GraphDB-SE is the commercial edition of GraphDB -- a high-performance semantic repository created by Ontotext. It is implemented in Java and packaged as a Storage and Inference Layer (SAIL) for the Sesame RDF framework. GraphDB-SE is a native RDF rule-entailment and storage engine. The supported semantics can be configured through rule-set definition and selection. Included are rule-sets for OWL-Horst, unconstrained RDFS with OWL Lite and the OWL2 profiles RL and QL. Custom rule-sets allow tuning for optimal performance and expressivity.
Reasoning and query evaluation are performed over a persistent storage layer. Loading, reasoning and query evaluation proceed extremely quickly even against huge ontologies and knowledge bases.
GraphDB-SE can manage billions of explicit statements on desktop hardware and can handle tens of billions of statements on commodity server hardware. According to public evaluation data, GraphDB-SE is the most scalable OWL repository currently available.

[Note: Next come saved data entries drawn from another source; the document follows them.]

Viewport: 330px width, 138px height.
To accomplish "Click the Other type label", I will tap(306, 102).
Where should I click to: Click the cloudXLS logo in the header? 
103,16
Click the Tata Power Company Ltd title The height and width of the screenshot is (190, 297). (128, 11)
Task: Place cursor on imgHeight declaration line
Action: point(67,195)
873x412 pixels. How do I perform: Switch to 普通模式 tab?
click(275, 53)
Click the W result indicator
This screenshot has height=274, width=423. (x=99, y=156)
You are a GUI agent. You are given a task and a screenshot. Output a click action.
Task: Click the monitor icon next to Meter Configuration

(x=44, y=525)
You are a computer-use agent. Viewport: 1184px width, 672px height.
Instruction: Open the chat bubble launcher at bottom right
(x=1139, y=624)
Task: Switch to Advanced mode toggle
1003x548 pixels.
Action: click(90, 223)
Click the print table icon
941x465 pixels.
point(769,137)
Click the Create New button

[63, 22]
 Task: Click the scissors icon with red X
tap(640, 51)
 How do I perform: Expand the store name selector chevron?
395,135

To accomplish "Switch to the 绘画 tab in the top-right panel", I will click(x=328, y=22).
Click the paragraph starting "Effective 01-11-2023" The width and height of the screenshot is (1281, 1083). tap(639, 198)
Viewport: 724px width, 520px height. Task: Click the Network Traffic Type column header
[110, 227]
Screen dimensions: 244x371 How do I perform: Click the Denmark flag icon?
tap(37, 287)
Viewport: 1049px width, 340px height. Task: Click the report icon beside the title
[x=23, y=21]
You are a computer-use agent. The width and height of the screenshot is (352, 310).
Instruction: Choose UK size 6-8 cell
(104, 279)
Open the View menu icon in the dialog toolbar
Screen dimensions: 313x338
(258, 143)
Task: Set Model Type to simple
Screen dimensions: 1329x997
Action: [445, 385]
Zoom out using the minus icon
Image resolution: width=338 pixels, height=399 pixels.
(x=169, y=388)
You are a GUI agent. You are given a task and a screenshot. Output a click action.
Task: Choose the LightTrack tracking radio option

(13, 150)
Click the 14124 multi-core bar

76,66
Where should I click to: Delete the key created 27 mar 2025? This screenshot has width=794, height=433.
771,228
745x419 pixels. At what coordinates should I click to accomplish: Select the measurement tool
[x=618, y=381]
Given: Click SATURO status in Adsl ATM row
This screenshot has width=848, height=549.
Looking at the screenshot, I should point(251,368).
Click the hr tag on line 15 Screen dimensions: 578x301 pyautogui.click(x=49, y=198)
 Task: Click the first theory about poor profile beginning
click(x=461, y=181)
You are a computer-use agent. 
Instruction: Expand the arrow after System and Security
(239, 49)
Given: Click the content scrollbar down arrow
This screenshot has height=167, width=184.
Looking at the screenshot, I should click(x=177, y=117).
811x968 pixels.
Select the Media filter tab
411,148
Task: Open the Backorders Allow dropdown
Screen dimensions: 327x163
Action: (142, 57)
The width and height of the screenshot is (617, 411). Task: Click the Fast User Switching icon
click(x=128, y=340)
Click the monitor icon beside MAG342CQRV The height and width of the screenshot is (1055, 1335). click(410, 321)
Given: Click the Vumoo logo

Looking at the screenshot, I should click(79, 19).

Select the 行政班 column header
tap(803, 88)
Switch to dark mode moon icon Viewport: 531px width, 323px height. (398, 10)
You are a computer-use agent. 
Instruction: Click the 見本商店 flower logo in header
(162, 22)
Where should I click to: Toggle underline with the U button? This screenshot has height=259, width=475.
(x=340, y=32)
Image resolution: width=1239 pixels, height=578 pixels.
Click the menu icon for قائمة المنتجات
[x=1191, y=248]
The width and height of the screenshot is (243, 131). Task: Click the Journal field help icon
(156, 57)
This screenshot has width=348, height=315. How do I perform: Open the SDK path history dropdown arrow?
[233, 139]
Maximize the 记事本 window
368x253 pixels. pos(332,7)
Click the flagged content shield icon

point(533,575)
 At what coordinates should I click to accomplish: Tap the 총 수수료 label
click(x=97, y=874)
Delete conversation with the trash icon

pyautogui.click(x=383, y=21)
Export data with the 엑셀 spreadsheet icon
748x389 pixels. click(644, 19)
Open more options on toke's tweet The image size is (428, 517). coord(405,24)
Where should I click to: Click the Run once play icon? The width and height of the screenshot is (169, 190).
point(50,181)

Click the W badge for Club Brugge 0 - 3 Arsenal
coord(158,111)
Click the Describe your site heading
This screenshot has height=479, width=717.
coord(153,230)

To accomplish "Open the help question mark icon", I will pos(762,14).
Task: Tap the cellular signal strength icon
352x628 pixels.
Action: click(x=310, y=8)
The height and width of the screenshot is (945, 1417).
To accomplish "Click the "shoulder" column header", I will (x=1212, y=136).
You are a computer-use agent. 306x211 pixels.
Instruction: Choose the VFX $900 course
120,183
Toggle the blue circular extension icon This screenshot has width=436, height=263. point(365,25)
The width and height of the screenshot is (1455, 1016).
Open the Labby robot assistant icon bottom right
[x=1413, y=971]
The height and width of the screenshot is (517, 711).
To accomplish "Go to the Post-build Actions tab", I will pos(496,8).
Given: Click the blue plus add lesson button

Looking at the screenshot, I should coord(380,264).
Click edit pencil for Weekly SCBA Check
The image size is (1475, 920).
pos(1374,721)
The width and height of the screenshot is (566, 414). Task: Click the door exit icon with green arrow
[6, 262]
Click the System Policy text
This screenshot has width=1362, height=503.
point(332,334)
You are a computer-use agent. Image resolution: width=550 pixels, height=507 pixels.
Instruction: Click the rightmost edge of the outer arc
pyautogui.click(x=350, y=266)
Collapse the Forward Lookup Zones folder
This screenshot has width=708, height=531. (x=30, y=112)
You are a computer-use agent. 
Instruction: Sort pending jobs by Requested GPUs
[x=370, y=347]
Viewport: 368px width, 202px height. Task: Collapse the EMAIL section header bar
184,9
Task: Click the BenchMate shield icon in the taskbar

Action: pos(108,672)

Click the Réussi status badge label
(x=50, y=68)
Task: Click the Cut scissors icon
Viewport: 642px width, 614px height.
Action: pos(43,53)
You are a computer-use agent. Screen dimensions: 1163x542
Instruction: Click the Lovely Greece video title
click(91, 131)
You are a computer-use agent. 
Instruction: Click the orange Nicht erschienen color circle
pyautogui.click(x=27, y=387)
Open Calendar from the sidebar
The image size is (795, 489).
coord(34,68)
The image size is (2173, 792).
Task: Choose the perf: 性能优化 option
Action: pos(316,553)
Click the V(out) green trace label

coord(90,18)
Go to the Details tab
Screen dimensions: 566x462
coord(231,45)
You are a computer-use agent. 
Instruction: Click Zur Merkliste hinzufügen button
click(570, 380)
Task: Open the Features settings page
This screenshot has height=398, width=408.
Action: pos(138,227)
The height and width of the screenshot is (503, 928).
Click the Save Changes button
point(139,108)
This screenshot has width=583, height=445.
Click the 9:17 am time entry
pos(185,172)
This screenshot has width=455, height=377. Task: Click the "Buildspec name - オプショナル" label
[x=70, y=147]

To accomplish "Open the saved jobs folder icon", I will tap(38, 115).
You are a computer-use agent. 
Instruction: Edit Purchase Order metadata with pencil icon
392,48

GraphDB's web site, [http://ontotext.com/products/ontotext-graphdb/|http://ontotext.com/products/ontotext-graphdb/], provides extensive information and references regarding support contacts and mailing lists, documentation and latest performance benchmarks.
{toc}
h1. Features
The key features of the current release of GraphDB-SE can be summarised as follows:
* *The most scalable semantic repository* in the World, both in terms of the volume of RDF data it can store and the speed with which it can load and do inferencing;
* *Pure Java implementation*, ensuring ease of deployment and portability;
* Compatible with *Sesame 2*, which brings interoperability benefits and support for all major RDF syntaxes and query languages;
* Compatible with [Jena|http://jena.sourceforge.net/] with a built-in adapter layer;
* *Customisable reasoning,* in addition to RDFS, OWL-Horst, and OWL 2 RL support;
* *Optimised owl:sameAs* handling, which delivers dramatic improvements in performance and usability when huge volumes of data from multiple sources are integrated.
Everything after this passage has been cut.